Miriam Bodian is Professor of History at the University of Texas at Austin (bodian@mail.utexas.edu). She is the author of Hebrews of the Portuguese Nation: Conversos and Community in Early Modern Amsterdam (1997) and Dying in the Law of Moses: Crypto-Jewish Martyrdom in Iberian Lands (2007), as well as a number of articles in major journals.

Olga Borovaya received her Ph.D. from the Russian State University for the Humanities (Moscow). Since 1998, she has been doing research and teaching at Stanford (bolga@stanford.edu) and other U.S. universities, focusing on Ladino print culture in the late Ottoman period. She is the author of articles on this subject in English and Russian and a book in Russian on the belles lettres and theater of Sephardi Jews in the Ottoman Empire (Moscow, 2005).

Harvey E. Goldberg is Sarah Allen Shaine Chair in Sociology and Anthropology, Emeritus, at the Hebrew University of Jerusalem (msharvey@mscc.huji.ac.il). His books include Jewish Life in Muslim Libya: Rivals and Relatives (1990), Sephardi and Middle Eastern Jewries (edited, 1996), The Life of Judaism (edited, 2001), and Jewish Passages: Cycles of Jewish Life (2003).

David Graizbord is Associate Professor of Judaic Studies at the Arizona Center for Judaic Studies of the University of Arizona (dlgraizb@email.arizona.edu). He is the author of Souls in Dispute: Converso Identities in Iberia and the Jewish Diaspora (2004) and has published articles on Sephardi culture, Conversos, and Iberian Judeo-phobia in such journals as Jewish History, Sixteenth Century Studies, and Journal of Social History.

Matthias B. Lehmann is Associate Professor of History and Jewish Studies at Indiana University, Bloomington (mlehmann@indiana.edu). A specialist in modern Sephardi history, he is the author of Ladino Rabbinic Literature and Ottoman Sephardic Culture (2005). He is currently working on a book-length study of networks of philanthropy in support of the Jewish communities in Palestine in the eighteenth and nineteenth centuries.
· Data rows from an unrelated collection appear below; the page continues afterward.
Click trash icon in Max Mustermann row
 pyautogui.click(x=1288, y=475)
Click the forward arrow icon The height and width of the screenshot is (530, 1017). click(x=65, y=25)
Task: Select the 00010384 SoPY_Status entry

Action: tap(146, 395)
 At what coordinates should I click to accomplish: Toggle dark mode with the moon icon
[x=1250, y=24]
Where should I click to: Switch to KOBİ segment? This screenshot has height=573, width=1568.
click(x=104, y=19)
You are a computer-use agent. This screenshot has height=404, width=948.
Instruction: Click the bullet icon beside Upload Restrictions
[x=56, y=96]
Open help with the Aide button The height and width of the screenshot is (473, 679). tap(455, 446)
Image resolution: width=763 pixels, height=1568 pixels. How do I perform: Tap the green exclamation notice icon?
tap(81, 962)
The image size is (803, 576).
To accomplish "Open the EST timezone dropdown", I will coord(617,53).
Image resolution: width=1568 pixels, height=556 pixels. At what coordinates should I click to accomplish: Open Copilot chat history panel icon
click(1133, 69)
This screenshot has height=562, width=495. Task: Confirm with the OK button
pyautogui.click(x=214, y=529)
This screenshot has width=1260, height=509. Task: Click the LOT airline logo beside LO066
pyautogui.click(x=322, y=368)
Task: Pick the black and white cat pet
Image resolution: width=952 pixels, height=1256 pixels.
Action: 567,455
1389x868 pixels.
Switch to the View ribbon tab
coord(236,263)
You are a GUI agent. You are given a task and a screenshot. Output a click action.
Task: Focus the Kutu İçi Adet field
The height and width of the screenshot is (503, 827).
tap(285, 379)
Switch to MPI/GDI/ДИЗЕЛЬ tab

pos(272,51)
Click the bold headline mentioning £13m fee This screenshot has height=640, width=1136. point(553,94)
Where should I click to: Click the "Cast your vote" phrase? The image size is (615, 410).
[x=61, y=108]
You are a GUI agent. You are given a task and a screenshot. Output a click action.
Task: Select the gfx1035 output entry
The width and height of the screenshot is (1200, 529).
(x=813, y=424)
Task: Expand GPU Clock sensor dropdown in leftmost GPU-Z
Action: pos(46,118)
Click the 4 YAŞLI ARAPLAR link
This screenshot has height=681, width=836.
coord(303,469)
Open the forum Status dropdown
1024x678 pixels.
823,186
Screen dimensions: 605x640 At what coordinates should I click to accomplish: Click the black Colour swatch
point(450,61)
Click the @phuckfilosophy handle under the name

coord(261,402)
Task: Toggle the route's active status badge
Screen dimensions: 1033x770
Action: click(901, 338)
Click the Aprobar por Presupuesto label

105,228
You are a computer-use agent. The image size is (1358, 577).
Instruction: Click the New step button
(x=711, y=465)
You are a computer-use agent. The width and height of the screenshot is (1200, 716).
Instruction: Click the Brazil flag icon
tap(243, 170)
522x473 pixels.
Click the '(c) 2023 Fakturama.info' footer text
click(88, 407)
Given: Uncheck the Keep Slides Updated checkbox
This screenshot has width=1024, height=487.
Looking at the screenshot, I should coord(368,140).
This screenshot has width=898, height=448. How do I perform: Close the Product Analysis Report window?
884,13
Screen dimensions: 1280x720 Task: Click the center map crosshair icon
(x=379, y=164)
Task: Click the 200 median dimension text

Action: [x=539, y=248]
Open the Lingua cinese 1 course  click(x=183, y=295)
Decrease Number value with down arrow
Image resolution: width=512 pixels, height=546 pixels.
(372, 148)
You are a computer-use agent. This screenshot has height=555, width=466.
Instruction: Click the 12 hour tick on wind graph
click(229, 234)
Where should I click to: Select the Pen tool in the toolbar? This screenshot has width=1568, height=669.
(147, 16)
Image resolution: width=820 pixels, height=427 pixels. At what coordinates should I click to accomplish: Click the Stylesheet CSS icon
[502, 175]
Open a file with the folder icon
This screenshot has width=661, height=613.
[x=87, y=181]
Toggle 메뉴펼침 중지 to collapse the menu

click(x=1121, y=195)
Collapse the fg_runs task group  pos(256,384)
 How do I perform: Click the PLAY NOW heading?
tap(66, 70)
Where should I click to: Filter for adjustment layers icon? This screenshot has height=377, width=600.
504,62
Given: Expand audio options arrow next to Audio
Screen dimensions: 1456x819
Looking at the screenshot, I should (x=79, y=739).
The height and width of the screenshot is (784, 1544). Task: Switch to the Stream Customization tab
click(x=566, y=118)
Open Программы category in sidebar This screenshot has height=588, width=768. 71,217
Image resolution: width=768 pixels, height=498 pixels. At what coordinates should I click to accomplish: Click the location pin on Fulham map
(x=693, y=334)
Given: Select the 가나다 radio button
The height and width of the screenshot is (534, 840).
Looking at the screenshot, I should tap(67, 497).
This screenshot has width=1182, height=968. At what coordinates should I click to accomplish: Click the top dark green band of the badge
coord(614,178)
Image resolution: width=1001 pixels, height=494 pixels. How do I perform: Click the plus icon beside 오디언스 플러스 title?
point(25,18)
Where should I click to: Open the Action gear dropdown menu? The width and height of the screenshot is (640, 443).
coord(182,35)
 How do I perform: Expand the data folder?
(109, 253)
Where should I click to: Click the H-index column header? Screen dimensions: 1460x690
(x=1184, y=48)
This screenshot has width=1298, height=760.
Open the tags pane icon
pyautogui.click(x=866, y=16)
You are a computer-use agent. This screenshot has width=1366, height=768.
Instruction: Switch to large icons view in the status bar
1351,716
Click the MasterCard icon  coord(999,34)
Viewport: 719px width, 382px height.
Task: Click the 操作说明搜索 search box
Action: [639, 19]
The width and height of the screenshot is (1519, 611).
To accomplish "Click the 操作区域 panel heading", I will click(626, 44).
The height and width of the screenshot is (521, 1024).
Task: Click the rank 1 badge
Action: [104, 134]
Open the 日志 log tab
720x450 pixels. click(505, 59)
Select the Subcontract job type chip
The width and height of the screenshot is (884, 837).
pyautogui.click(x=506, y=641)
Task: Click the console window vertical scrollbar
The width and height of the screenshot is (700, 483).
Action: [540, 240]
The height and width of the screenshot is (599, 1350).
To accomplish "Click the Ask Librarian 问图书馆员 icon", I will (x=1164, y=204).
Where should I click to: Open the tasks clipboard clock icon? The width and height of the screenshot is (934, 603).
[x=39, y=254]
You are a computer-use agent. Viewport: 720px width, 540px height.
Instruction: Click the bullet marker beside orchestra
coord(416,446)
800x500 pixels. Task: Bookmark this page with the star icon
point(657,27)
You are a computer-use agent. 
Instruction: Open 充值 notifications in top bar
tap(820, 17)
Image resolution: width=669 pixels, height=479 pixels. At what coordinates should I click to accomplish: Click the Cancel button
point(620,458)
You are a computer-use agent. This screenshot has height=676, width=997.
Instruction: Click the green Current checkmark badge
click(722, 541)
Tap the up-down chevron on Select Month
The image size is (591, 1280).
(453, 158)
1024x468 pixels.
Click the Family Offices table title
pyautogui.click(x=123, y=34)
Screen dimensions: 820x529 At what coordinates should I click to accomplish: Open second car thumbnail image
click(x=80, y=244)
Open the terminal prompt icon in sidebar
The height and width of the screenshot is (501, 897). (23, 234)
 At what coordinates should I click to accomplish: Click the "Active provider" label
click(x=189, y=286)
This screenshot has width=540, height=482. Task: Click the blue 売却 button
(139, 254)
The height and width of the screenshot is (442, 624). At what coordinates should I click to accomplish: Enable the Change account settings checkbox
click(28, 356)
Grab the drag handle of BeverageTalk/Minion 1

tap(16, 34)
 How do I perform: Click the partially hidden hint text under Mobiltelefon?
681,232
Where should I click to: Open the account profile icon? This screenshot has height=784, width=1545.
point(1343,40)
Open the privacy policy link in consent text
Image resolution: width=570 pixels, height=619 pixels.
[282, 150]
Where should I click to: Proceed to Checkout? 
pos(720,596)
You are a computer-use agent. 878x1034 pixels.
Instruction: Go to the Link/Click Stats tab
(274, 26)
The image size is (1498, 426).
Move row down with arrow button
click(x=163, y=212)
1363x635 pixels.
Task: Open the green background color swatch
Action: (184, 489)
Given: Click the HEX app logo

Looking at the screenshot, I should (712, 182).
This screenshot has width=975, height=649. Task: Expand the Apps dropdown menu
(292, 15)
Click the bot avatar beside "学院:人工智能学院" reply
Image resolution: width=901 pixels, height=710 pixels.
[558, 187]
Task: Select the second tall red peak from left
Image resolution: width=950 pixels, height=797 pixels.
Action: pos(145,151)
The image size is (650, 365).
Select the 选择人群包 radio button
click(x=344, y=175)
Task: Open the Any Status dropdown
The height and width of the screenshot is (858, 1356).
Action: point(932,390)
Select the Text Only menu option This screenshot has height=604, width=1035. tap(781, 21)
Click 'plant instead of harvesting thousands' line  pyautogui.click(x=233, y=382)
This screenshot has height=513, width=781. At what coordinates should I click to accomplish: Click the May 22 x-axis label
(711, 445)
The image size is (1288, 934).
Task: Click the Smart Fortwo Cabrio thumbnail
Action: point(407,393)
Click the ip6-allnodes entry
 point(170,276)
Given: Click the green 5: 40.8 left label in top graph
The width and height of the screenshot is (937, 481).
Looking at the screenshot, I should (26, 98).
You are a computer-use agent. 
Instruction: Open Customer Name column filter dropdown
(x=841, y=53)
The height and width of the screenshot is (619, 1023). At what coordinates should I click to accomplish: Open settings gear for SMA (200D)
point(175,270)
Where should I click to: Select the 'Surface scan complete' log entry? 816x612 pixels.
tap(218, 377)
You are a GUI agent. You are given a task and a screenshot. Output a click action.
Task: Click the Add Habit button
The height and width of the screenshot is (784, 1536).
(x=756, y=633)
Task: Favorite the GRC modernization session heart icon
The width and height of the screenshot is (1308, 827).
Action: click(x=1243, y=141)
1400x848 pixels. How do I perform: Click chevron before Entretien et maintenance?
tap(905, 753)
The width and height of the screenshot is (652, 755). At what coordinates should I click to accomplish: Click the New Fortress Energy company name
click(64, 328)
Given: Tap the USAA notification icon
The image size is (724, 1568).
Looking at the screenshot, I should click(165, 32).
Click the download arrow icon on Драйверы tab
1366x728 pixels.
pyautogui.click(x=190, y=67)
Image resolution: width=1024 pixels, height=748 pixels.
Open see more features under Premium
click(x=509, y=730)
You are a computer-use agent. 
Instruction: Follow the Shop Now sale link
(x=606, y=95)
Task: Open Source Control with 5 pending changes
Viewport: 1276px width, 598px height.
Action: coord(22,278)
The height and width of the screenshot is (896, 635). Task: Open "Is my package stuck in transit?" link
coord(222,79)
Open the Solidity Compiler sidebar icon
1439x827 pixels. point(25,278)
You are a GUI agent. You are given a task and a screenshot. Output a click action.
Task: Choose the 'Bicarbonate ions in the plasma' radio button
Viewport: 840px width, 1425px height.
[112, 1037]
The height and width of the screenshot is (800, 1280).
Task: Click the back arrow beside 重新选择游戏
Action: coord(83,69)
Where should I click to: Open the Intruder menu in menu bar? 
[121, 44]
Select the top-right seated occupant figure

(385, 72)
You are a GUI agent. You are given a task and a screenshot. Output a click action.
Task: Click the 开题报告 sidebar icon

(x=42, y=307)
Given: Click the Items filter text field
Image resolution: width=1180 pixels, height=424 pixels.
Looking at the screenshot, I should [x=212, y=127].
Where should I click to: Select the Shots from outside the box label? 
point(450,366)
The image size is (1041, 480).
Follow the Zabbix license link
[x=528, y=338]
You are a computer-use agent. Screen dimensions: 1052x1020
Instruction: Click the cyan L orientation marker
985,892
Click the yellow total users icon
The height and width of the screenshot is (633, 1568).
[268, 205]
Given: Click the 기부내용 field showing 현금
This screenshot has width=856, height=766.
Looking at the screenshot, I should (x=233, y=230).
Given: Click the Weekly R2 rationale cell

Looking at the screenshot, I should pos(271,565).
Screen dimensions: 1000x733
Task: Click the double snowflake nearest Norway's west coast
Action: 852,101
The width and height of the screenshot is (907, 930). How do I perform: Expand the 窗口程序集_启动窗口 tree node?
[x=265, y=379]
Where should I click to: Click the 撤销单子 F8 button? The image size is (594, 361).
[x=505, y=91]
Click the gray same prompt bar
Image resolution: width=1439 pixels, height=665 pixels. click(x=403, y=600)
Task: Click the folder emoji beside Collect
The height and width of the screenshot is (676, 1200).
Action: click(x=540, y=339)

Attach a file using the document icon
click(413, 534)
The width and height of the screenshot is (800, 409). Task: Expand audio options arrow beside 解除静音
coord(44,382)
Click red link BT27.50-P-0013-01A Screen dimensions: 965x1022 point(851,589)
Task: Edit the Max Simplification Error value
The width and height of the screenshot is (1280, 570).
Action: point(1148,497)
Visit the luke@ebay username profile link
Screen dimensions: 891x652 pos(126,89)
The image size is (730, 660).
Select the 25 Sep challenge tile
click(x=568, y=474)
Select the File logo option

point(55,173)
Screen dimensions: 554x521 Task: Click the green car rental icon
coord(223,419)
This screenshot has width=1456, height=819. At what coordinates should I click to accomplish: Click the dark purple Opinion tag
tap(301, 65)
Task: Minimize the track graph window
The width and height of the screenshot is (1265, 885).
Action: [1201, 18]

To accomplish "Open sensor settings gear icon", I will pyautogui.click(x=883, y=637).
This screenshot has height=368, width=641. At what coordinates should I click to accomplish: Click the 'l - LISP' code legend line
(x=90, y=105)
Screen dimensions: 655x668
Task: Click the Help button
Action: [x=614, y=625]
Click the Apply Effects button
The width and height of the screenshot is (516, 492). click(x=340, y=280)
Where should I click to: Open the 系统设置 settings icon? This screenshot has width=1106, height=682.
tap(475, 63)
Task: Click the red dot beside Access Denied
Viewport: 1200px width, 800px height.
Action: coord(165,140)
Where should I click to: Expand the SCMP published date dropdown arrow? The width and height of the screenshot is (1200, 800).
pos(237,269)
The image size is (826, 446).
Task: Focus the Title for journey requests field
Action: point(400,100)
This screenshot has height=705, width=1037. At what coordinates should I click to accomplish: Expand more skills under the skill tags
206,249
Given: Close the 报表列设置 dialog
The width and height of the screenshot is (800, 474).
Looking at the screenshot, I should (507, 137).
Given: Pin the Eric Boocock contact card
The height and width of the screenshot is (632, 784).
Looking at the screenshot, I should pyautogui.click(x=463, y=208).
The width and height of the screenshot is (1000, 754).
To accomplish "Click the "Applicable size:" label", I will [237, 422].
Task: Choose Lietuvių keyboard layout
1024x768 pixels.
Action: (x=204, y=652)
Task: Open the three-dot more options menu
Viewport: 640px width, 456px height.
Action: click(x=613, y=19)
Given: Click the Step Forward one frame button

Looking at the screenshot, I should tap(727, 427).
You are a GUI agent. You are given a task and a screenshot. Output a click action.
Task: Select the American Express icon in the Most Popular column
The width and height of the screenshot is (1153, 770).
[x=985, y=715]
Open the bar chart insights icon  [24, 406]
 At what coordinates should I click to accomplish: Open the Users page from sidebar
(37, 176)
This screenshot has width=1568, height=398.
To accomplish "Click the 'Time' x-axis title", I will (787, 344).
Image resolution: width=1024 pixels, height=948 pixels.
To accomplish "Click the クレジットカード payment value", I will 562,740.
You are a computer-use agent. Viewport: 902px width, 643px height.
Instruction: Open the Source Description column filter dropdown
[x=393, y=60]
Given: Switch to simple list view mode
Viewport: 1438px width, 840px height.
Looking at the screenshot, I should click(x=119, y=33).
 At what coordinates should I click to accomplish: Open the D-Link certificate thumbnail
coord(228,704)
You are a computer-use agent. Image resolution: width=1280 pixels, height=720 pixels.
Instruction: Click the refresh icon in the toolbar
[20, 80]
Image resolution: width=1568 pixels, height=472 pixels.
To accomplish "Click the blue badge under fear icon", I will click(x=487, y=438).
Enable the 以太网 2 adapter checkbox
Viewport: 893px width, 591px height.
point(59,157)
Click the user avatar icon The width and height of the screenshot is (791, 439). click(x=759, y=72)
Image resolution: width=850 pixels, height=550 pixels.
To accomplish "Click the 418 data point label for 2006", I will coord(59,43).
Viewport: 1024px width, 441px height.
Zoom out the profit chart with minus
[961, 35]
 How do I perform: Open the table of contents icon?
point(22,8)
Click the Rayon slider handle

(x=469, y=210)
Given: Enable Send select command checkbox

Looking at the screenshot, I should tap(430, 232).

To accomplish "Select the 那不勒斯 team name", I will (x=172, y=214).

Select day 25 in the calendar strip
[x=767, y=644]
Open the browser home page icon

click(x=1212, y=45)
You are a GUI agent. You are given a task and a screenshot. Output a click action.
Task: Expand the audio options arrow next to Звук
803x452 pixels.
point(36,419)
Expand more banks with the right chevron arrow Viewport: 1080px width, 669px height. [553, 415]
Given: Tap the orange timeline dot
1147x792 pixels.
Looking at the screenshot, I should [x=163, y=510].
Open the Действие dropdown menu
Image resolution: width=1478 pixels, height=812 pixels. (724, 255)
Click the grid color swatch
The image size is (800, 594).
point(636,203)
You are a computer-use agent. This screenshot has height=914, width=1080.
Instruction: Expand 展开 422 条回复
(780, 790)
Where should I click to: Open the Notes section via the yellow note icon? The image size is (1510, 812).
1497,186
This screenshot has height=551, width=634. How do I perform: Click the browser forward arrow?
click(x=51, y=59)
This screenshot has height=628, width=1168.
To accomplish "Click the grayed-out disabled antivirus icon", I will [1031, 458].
Together with Harvey Goldberg, he is co-editor of the Indiana Series in Sephardi and Mizrahi Studies. [End Page 193]

Frances Malino is the Sophia Moses Robison Professor of Jewish Studies and History at Wellesley College and Chair of the Jewish Studies Program (fmalino@wellesley.edu). She is the author of The Sephardic Jews of Bordeaux: Assimilation and Emancipation in Revolutionary and Napoleonic France (1978) and A Jew in the French Revolution: The Life of Zalkind Hourwitz (1996) and co-editor of Essays in Modern Jewish History: A Tribute to Ben Halpern (1982), The Jews in Modern France (1985), Profiles in Diversity: Jews in a Changing Europe (1998), and Voices of the Diaspora: Jewish Women Writing in the New Europe (2005).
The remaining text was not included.